Os dois horizontes ou dois lados para uma janela
O horizonte costumava esperá-lo todas as tardes na varanda. Olhavam-se a princípio como a um cumprimento. Depois se entregavam um ao outro de uma maneira tão inefável que só a poesia tentaria algo léxico, mesmo assim, por meios metafóricos. O silêncio do amor, das entregas.
Uma camisa de xadrez azul (quem sabe influência do horizonte) costumava acompanhá-lo junto com uma calça cinza e cheia de “furinhos” conseguidos pelo cigarro. O papel de seda e o fumo também faziam parte desse ritual vespertino (explicação para os furinhos).

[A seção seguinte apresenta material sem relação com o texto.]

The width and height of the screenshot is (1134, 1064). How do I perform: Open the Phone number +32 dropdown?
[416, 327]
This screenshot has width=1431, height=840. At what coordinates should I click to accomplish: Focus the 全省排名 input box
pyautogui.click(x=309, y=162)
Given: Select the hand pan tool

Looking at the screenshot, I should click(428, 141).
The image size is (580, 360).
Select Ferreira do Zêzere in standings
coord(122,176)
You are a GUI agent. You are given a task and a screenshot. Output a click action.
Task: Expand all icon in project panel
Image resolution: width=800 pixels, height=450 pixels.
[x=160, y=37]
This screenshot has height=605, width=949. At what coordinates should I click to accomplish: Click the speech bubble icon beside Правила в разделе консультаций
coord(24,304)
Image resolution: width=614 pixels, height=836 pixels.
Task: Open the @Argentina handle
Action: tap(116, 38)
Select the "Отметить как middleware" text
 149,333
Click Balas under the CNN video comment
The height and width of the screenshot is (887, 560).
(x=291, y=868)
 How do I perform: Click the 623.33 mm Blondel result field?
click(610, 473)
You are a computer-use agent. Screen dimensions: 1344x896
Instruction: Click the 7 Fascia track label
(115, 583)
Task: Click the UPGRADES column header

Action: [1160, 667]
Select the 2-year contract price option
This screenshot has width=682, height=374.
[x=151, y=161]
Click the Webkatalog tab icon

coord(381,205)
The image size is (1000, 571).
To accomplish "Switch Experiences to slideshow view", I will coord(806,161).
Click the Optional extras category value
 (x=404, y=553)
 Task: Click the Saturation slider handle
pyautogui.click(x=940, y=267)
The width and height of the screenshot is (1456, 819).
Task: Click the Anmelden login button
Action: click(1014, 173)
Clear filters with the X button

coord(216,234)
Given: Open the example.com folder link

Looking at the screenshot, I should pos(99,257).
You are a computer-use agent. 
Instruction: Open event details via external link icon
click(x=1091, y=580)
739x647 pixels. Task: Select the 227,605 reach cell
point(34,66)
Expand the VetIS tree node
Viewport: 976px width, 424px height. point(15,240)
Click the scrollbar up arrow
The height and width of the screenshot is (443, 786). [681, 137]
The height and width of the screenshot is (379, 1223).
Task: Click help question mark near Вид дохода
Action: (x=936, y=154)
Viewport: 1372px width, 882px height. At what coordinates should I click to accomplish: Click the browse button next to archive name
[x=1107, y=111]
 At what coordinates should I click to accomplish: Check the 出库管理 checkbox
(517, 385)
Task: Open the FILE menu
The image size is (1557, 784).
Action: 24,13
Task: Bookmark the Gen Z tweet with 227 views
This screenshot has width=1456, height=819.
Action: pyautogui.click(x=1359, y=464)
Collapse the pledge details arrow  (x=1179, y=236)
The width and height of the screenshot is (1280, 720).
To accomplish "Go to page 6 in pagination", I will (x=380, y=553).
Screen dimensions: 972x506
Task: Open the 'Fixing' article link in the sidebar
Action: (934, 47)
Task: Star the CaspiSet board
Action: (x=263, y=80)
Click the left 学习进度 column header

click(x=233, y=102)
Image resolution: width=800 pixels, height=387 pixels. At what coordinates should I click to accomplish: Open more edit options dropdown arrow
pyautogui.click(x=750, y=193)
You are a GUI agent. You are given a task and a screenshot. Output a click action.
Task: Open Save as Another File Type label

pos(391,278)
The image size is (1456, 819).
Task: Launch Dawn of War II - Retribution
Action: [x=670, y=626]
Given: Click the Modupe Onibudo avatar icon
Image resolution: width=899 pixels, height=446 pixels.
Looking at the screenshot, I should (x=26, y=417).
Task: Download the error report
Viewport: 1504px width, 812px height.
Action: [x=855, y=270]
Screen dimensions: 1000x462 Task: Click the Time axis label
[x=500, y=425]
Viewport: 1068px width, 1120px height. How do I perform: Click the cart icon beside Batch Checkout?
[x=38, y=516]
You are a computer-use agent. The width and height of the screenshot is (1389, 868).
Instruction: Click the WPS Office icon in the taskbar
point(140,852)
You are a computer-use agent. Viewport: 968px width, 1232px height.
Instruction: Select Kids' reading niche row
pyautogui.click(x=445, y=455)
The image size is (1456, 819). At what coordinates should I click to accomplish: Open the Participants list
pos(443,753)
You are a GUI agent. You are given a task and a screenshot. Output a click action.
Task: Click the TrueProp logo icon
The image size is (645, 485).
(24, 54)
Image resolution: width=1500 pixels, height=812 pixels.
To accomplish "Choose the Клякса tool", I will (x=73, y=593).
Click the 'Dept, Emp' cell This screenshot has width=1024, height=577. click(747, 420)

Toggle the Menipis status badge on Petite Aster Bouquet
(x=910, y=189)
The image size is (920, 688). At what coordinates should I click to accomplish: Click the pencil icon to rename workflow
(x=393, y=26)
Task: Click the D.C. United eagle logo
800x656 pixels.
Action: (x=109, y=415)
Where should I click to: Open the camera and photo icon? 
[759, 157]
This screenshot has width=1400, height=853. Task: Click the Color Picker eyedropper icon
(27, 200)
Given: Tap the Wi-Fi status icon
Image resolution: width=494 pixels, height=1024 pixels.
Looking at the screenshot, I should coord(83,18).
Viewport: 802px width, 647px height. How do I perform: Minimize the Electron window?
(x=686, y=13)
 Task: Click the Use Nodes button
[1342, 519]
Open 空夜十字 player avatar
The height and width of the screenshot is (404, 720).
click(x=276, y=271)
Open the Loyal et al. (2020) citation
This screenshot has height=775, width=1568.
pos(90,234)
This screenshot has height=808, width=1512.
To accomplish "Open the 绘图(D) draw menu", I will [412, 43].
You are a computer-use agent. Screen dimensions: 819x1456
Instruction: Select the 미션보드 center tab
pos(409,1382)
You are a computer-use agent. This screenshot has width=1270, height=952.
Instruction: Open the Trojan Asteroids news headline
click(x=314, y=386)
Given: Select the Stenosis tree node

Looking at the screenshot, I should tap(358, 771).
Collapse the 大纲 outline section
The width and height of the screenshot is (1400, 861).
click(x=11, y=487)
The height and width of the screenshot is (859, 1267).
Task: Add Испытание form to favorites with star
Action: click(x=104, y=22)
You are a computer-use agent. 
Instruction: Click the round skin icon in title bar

Era um homem que só usava as palavras quando a situação exigia-lhe uma posição de comunicação com outras pessoas. ‘Vá pedir a seu pai’, retrucava a mãe quando um dos filhos queria algo e que ela, no fundo, não aprovava. Ela sabia que ele demorava-se a responder, de modo que desistíamos muitas vezes por deter na boca o gosto estranho da espera. Dava pão, água e diversas palavras aos mendigos, contudo. E quando falava, dizia.
Acabo de recordar agora quando ele resolveu falar “dizendo”, dirigiu-se a mim ao ver-me tristonha por estar preocupada com algumas contas pra pagar: ‘não leve a vida tão a sério, minha filha. A gente trabalha tanto e corre atrás desse bendito papel colorido (era como ele chamava o dinheiro) só pra transformar ele em comida pra virar cocô, bebida pra virar mijo e coisa pra virar lixo’. Sorriu um pouco e correu rumo ao fogão onde o leite já fervendo, terminara por derramar.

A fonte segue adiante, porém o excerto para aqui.